(Collected data entries)
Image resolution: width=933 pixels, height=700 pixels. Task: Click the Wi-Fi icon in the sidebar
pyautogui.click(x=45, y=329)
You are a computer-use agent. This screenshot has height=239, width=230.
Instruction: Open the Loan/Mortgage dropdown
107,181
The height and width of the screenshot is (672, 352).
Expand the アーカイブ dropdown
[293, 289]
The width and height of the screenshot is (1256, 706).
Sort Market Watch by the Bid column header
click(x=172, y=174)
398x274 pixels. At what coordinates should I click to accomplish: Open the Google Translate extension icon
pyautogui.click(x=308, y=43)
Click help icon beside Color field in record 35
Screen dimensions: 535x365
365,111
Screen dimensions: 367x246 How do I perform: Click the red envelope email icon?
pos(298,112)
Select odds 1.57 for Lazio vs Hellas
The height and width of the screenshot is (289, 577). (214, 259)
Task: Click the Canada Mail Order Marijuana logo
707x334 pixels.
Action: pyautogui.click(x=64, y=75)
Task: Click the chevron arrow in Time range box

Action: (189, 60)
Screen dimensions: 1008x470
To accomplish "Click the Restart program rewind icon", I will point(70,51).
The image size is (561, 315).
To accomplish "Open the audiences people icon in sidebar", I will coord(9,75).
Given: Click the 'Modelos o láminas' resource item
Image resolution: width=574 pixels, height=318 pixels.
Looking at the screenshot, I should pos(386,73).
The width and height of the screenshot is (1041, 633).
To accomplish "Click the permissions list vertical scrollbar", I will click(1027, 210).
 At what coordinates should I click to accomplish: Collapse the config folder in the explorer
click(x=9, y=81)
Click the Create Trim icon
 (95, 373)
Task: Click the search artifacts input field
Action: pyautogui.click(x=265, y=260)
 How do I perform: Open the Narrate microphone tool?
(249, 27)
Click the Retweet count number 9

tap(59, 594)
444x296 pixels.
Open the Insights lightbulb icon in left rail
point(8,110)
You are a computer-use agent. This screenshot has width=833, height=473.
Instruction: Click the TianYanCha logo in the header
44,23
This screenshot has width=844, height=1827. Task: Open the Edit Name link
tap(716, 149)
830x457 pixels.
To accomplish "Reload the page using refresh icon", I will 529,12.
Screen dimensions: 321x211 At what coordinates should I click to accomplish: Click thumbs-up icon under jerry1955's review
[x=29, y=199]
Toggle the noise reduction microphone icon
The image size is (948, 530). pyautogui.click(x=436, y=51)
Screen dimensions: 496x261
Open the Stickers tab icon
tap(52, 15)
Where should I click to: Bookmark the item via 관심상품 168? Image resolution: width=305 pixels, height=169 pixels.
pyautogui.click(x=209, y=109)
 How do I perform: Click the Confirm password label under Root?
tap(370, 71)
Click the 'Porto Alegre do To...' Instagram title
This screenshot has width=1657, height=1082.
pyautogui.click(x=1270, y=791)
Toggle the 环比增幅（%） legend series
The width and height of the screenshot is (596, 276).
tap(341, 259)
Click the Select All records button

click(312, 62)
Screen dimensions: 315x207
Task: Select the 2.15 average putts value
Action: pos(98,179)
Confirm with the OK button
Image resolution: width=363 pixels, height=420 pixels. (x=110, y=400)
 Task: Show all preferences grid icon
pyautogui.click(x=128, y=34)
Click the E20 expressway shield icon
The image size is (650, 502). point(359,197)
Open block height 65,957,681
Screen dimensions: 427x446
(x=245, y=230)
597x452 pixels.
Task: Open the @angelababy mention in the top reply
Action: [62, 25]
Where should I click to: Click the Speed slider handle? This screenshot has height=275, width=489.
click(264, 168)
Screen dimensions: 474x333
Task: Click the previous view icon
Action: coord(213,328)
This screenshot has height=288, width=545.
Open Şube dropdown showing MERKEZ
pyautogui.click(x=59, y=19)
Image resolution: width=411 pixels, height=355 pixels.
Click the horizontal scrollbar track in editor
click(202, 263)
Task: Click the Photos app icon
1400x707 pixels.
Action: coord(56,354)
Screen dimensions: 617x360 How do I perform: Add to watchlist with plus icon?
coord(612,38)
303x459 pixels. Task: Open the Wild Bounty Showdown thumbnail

Your goal -> Return each line above exactly.

Solved exercise ->
Image resolution: width=933 pixels, height=700 pixels. Task: Click the Wi-Fi icon in the sidebar
pyautogui.click(x=45, y=329)
You are a computer-use agent. This screenshot has height=239, width=230.
Instruction: Open the Loan/Mortgage dropdown
107,181
The height and width of the screenshot is (672, 352).
Expand the アーカイブ dropdown
[293, 289]
The width and height of the screenshot is (1256, 706).
Sort Market Watch by the Bid column header
click(x=172, y=174)
398x274 pixels. At what coordinates should I click to accomplish: Open the Google Translate extension icon
pyautogui.click(x=308, y=43)
Click help icon beside Color field in record 35
Screen dimensions: 535x365
365,111
Screen dimensions: 367x246 How do I perform: Click the red envelope email icon?
pos(298,112)
Select odds 1.57 for Lazio vs Hellas
The height and width of the screenshot is (289, 577). (214, 259)
Task: Click the Canada Mail Order Marijuana logo
707x334 pixels.
Action: pyautogui.click(x=64, y=75)
Task: Click the chevron arrow in Time range box

Action: (189, 60)
Screen dimensions: 1008x470
To accomplish "Click the Restart program rewind icon", I will point(70,51).
The image size is (561, 315).
To accomplish "Open the audiences people icon in sidebar", I will coord(9,75).
Given: Click the 'Modelos o láminas' resource item
Image resolution: width=574 pixels, height=318 pixels.
Looking at the screenshot, I should pos(386,73).
The width and height of the screenshot is (1041, 633).
To accomplish "Click the permissions list vertical scrollbar", I will click(1027, 210).
 At what coordinates should I click to accomplish: Collapse the config folder in the explorer
click(x=9, y=81)
Click the Create Trim icon
 (95, 373)
Task: Click the search artifacts input field
Action: pyautogui.click(x=265, y=260)
 How do I perform: Open the Narrate microphone tool?
(249, 27)
Click the Retweet count number 9

tap(59, 594)
444x296 pixels.
Open the Insights lightbulb icon in left rail
point(8,110)
You are a computer-use agent. This screenshot has width=833, height=473.
Instruction: Click the TianYanCha logo in the header
44,23
This screenshot has width=844, height=1827. Task: Open the Edit Name link
tap(716, 149)
830x457 pixels.
To accomplish "Reload the page using refresh icon", I will 529,12.
Screen dimensions: 321x211 At what coordinates should I click to accomplish: Click thumbs-up icon under jerry1955's review
[x=29, y=199]
Toggle the noise reduction microphone icon
The image size is (948, 530). pyautogui.click(x=436, y=51)
Screen dimensions: 496x261
Open the Stickers tab icon
tap(52, 15)
Where should I click to: Bookmark the item via 관심상품 168? Image resolution: width=305 pixels, height=169 pixels.
pyautogui.click(x=209, y=109)
 How do I perform: Click the Confirm password label under Root?
tap(370, 71)
Click the 'Porto Alegre do To...' Instagram title
This screenshot has width=1657, height=1082.
pyautogui.click(x=1270, y=791)
Toggle the 环比增幅（%） legend series
The width and height of the screenshot is (596, 276).
tap(341, 259)
Click the Select All records button

click(312, 62)
Screen dimensions: 315x207
Task: Select the 2.15 average putts value
Action: pos(98,179)
Confirm with the OK button
Image resolution: width=363 pixels, height=420 pixels. (x=110, y=400)
 Task: Show all preferences grid icon
pyautogui.click(x=128, y=34)
Click the E20 expressway shield icon
The image size is (650, 502). point(359,197)
Open block height 65,957,681
Screen dimensions: 427x446
(x=245, y=230)
597x452 pixels.
Task: Open the @angelababy mention in the top reply
Action: [62, 25]
Where should I click to: Click the Speed slider handle? This screenshot has height=275, width=489.
click(264, 168)
Screen dimensions: 474x333
Task: Click the previous view icon
Action: coord(213,328)
This screenshot has height=288, width=545.
Open Şube dropdown showing MERKEZ
pyautogui.click(x=59, y=19)
Image resolution: width=411 pixels, height=355 pixels.
Click the horizontal scrollbar track in editor
click(202, 263)
Task: Click the Photos app icon
1400x707 pixels.
Action: coord(56,354)
Screen dimensions: 617x360 How do I perform: Add to watchlist with plus icon?
coord(612,38)
303x459 pixels. Task: Open the Wild Bounty Showdown thumbnail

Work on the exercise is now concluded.